Carnage

Regia: Roman Polanski
Cast: Jodie Foster, Kate Winslet, Christoph Waltz, John C. Reilly
Anno: 2011
Nazione: Usa
Soggetto: ispirato a “God of Carnage” di Yasmina Reza
Durata: 79 minuti

TRAMA

Due coppie piuttosto dissimili si incontrano per discutere dello scontro avvenuto tra i loro due figli.
La diversità di vedute, e la scarsa volontà di confrontarsi davvero, creeranno una situazione difficile che finirà per replicare il conflitto avvenuto tra i ragazzi, e ampliare le differenze tra i quattro.

RECENSIONE

Era dai tempi di “Chi ha paura di Virginia Woolf?” che non si metteva in scena un conflitto tra borghesi piccoli piccoli così incisivo.
Polanski fissa il suo sguardo impietoso ben oltre la maschera di buone disposizioni e concilianti intenti, costruendo, con la complicità di quattro attori in stato di grazia, una convincente rappresentazione dell’inferno personale di chi mai avrebbe pensato di esser costretto a mettere in discussione la propria idea di sé.
L’input è banale: una lite tra ragazzini che però degenera in violenza.

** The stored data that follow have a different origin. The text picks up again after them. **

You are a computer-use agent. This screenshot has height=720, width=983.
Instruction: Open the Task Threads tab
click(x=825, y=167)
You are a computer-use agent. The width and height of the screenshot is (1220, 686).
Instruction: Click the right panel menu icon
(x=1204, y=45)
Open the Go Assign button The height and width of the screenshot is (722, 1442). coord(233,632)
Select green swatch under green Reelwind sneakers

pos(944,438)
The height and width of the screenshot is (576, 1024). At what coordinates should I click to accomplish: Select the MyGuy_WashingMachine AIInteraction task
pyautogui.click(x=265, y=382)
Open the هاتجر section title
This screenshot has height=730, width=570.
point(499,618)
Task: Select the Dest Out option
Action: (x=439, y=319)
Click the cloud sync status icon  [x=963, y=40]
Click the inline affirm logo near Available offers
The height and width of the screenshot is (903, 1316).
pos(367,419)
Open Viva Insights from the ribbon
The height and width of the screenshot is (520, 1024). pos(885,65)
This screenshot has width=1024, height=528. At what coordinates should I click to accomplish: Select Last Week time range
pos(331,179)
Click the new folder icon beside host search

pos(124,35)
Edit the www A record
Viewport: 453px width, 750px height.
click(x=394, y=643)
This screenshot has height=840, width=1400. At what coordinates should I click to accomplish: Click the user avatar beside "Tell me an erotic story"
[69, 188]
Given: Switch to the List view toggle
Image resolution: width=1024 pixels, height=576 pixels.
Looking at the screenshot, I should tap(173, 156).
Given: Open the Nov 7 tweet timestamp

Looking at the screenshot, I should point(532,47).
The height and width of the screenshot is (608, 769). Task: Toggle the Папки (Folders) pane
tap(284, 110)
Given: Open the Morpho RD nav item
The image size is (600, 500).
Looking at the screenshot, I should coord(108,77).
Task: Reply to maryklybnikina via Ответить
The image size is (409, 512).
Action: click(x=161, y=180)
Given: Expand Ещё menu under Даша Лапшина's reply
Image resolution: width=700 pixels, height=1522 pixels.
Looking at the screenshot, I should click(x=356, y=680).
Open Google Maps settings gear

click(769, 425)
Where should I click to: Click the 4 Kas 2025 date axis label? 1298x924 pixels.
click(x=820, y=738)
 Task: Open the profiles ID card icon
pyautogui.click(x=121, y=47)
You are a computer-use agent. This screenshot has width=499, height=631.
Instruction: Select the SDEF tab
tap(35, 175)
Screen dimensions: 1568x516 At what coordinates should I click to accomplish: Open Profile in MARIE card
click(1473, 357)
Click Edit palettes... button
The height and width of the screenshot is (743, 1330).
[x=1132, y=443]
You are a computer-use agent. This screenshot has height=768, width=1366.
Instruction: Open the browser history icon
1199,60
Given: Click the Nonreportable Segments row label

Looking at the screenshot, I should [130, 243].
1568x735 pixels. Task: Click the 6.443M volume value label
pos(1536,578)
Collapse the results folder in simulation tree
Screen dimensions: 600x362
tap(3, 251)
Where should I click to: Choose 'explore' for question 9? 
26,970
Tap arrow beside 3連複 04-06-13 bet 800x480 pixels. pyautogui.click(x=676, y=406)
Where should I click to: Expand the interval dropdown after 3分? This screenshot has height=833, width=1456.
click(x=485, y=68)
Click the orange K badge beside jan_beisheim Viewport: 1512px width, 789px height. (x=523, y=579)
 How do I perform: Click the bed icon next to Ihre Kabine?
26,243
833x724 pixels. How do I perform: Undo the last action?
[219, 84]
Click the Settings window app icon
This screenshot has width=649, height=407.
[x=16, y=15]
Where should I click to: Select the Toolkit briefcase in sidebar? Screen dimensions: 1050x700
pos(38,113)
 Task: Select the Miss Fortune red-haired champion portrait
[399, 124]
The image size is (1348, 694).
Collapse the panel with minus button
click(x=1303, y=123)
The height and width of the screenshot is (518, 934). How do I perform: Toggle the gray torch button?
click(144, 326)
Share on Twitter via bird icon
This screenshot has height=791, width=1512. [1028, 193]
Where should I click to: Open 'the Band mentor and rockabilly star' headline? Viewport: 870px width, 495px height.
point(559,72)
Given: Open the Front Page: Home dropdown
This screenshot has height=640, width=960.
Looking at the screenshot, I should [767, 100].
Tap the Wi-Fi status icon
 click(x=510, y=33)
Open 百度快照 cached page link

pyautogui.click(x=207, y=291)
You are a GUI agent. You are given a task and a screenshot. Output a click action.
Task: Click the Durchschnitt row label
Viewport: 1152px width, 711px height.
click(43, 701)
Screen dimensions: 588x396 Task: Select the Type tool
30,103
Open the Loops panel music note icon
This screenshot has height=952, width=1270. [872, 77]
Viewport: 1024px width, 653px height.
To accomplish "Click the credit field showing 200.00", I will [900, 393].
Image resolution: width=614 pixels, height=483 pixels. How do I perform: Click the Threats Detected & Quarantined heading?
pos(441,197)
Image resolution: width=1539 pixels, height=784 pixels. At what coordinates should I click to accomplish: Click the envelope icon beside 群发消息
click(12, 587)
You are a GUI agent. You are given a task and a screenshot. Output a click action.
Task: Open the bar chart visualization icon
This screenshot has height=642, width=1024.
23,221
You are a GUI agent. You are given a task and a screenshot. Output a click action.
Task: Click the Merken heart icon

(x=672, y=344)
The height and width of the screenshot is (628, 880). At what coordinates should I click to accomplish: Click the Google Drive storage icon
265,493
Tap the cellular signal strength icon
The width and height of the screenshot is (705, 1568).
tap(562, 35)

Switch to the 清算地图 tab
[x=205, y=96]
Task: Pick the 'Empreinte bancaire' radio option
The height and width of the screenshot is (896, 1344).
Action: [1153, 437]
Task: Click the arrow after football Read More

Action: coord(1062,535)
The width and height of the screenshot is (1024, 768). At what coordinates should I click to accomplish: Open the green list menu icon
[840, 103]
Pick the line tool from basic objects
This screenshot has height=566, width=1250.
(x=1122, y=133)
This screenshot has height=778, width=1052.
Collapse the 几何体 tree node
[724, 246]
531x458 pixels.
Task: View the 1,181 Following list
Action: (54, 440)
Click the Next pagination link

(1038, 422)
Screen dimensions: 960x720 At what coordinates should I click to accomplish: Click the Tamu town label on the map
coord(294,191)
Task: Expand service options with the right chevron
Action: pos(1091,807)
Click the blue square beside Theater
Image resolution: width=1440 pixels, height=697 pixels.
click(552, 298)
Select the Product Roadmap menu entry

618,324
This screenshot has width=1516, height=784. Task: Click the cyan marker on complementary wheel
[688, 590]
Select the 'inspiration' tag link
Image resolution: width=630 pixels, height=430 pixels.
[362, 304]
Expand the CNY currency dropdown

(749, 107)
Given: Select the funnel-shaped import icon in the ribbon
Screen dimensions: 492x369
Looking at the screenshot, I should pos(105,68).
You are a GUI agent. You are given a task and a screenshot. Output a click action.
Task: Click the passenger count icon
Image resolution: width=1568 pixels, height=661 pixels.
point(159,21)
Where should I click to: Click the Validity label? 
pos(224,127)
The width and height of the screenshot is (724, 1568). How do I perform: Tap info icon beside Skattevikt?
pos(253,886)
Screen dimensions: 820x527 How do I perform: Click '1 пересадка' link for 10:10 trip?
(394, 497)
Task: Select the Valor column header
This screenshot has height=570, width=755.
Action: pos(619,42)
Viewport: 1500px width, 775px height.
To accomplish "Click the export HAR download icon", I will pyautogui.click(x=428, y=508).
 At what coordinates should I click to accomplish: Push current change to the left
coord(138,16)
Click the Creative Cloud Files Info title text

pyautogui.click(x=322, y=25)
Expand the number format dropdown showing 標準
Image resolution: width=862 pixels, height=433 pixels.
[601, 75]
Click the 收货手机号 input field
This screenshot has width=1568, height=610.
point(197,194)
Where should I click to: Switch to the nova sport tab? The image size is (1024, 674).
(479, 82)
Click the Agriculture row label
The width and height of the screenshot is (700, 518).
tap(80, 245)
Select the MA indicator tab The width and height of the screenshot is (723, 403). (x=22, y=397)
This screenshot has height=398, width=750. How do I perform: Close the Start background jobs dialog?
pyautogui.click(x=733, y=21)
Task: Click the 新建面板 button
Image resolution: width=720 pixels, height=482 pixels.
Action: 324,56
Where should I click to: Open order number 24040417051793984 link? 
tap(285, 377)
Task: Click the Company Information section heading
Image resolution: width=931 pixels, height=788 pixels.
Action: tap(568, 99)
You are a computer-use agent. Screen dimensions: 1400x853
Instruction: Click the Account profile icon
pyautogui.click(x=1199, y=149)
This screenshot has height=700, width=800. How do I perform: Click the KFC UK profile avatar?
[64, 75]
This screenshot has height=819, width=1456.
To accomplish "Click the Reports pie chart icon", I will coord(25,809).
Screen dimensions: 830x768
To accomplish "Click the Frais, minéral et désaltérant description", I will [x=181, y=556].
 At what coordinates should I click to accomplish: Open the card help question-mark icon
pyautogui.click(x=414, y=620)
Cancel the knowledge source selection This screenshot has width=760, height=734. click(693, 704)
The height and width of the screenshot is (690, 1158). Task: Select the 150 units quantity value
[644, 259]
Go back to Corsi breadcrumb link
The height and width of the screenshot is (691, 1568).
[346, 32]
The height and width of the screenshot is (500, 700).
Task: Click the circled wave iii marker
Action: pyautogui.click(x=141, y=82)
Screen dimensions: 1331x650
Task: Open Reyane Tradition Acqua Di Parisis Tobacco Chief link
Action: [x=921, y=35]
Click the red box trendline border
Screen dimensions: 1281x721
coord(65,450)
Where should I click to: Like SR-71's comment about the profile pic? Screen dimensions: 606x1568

L’apparenza conciliante dei genitori è presto messa alla prova dalla vicinanza, che finisce per diventare confronto, nello spazio ristretto che i quattro condividono per tutta la durata dell’incontro.
Ciascuno ha le sue manie e le sue convinzioni sotterranee e niente di quel che si vede all’inizio risulterà vero, alla fine. La facciata cordiale presto si sfalda per fare posto a un girotondo di alleanze e guerriglie emotive, e l’ironia iniziale finisce per mutarsi in sarcasmo.
La tensione sale sotterranea, mai esplicita e fa capolino nella narrazione attraverso sbalzi subliminali, che spesso ammiccano più che raccontare apertamente ciò che davvero c’è da sapere.
Il tutto è reso con la regia più tesa e sbilenca che si possa immaginare, con l’occhio di chi, mentre guarda, non può fare a meno di sentirsi coinvolto dapprima, e disgustato poi.
Nascosta tra l’erba ben curata della riuscita sociale si annida una primitiva divinità che invoca alla carneficina e Polanski, come pochi altri prima di lui, usando uno sguardo disincantato apre la via alle alleanze segrete con lo spettatore. Nessuno dei personaggi raffigurati è interamente buono o cattivo, ma insieme tutti incarnano la parte di noi che vuole vedere il sangue.
Raccontata con stile e perfetta sincronia, questa ennesima messa in scena della realtà che si nasconde nell’animo umano ha radici lontane e nello stesso tempo attuali. Il racconto si snoda con rabbia e con un umorismo tagliente, mentre la staticità della rappresentazione mette ben in chiaro il fatto che, in secoli di rappresentazioni teatrali dei conflitti umani, nulla è cambiato, se non il modo che abbiamo di spazzare sotto il tappeto delle convenzioni la nostra natura più nera.
La regia sobria e totalmente scevra di sottolineature, sostiene con garbo quel che alla fine è solo una rappresentazione teatrale, la cui forza reale sta nella capacità degli attori di reggere la tensione della presenza costante in scena.
I quattro protagonisti brillano a turno sotto i riflettori dello smantellamento progressivo del sé, con una menzione speciale per la coppia Winslet/Waltz che si sfalda per prima, con il gusto dissacratorio di chi sa per certo che, dopo un simile confronto, gli ingenui interlocutori pacifisti e irritantemente buonisti non vedranno più le cose alla stessa maniera.
Mentre lo spettatore, che avrà accettato ancora una volta di essere accompagnato nella platea dell’ennesimo teatro a vedere la solita storia di cattiveria umana, scoprirà con un certo grado di divertimento che, talvolta, la consapevolezza di essere in presenza di uno stereotipo, non vuol dire necessariamente sapere davvero come questo si confermerà.